Se recupera de inmediato de su delirio constructor.

– Tiene razón. Ya hemos llegado.

Me encuentro ante un lago enorme, con fuentes en el centro. Aún no lo han llenado, y el suelo a su alrededor está levantado. Los focos del fondo se encienden de repente y el espacio queda iluminado.

– Mire -dice Kalavritis, señalando un lugar fuera del lago.

Por entre la tierra removida asoma una mano con los dedos abiertos, como si estuviera insultándonos [3].

– Llama a la científica -le indico a Vlasópulos, que está a mi lado-. Y al forense. -Vlasópulos se va corriendo y yo me vuelvo hacia Kalavritis-. ¿Quién lo encontró?

– Los obreros albaneses que están plantando. -Y señala unos árboles raquíticos metidos en unos hoyos redondos como pozos-. Vieron una mano que salía del agua y me llamaron enseguida. Mañana deberíamos echar cemento en la plaza circundante, frente al muro de las naciones que le decía. Detuve los trabajos enseguida, metí a los operarios en una caravana para que no pudieran hablar con nadie más y llamé a la policía.

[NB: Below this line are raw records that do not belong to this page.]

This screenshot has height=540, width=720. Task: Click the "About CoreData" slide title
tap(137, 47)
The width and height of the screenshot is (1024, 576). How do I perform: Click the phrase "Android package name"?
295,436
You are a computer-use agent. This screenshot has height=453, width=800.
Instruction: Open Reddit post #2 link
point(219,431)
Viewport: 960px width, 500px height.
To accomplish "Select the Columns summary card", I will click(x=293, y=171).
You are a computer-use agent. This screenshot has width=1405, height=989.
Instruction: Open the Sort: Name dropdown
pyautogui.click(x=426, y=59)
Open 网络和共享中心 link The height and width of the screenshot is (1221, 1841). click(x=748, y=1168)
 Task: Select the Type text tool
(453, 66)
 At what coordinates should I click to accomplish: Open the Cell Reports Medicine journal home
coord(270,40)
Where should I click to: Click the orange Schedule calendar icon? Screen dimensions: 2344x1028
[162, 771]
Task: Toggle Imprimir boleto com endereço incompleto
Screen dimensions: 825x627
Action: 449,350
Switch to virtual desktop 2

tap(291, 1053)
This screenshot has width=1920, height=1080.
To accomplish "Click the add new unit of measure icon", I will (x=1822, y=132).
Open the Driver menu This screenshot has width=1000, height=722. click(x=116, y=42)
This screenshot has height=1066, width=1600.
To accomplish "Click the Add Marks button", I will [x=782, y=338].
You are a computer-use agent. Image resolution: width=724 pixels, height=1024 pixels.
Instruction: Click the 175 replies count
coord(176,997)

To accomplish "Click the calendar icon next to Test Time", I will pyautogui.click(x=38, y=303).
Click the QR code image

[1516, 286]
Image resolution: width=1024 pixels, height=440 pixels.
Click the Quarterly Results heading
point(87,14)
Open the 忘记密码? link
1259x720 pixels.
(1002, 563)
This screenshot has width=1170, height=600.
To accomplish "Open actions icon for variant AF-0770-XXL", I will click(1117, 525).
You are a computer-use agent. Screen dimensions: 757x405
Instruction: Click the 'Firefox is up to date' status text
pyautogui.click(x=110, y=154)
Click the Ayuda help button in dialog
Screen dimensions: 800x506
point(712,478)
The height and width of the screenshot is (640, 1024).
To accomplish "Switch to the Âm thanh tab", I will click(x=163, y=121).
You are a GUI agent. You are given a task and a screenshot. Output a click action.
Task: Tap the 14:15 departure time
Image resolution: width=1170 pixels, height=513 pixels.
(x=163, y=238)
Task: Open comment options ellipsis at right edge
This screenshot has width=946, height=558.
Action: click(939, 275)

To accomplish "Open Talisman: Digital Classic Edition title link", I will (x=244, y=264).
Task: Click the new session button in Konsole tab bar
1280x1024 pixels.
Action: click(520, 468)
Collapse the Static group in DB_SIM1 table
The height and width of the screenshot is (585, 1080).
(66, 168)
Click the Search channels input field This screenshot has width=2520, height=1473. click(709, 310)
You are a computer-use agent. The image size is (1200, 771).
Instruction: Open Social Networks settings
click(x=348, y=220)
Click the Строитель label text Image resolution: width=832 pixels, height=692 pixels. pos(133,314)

– Muy bien hecho. Ahora, llame a un par de obreros para que excaven.

– ¿No va a esperar a su director? Dijo que está de camino.

– ¿Por qué habría de esperarle? No será él quien coja la pala.

– No, pero… a lo mejor quiere estar presente cuando saquen al cuerpo.

– ¿Cómo sabe que va a haber un cuerpo? -Me mira sorprendido-. Quizá sólo hayan enterrado la mano -le explico.

La idea le produce un evidente alivio y suspira murmurando «ojalá». Cuando se dispone a salir en busca de los obreros, le detengo.

– Preferiría obreros que no sepan griego -le digo.

Se echa a reír.

– Ninguno de ellos habla griego. Llegan de noche en autocar desde Albania y por la mañana ya empiezan a trabajar, para terminar las obras a tiempo para las Olimpiadas. ¿Cuándo iban a aprender el idioma?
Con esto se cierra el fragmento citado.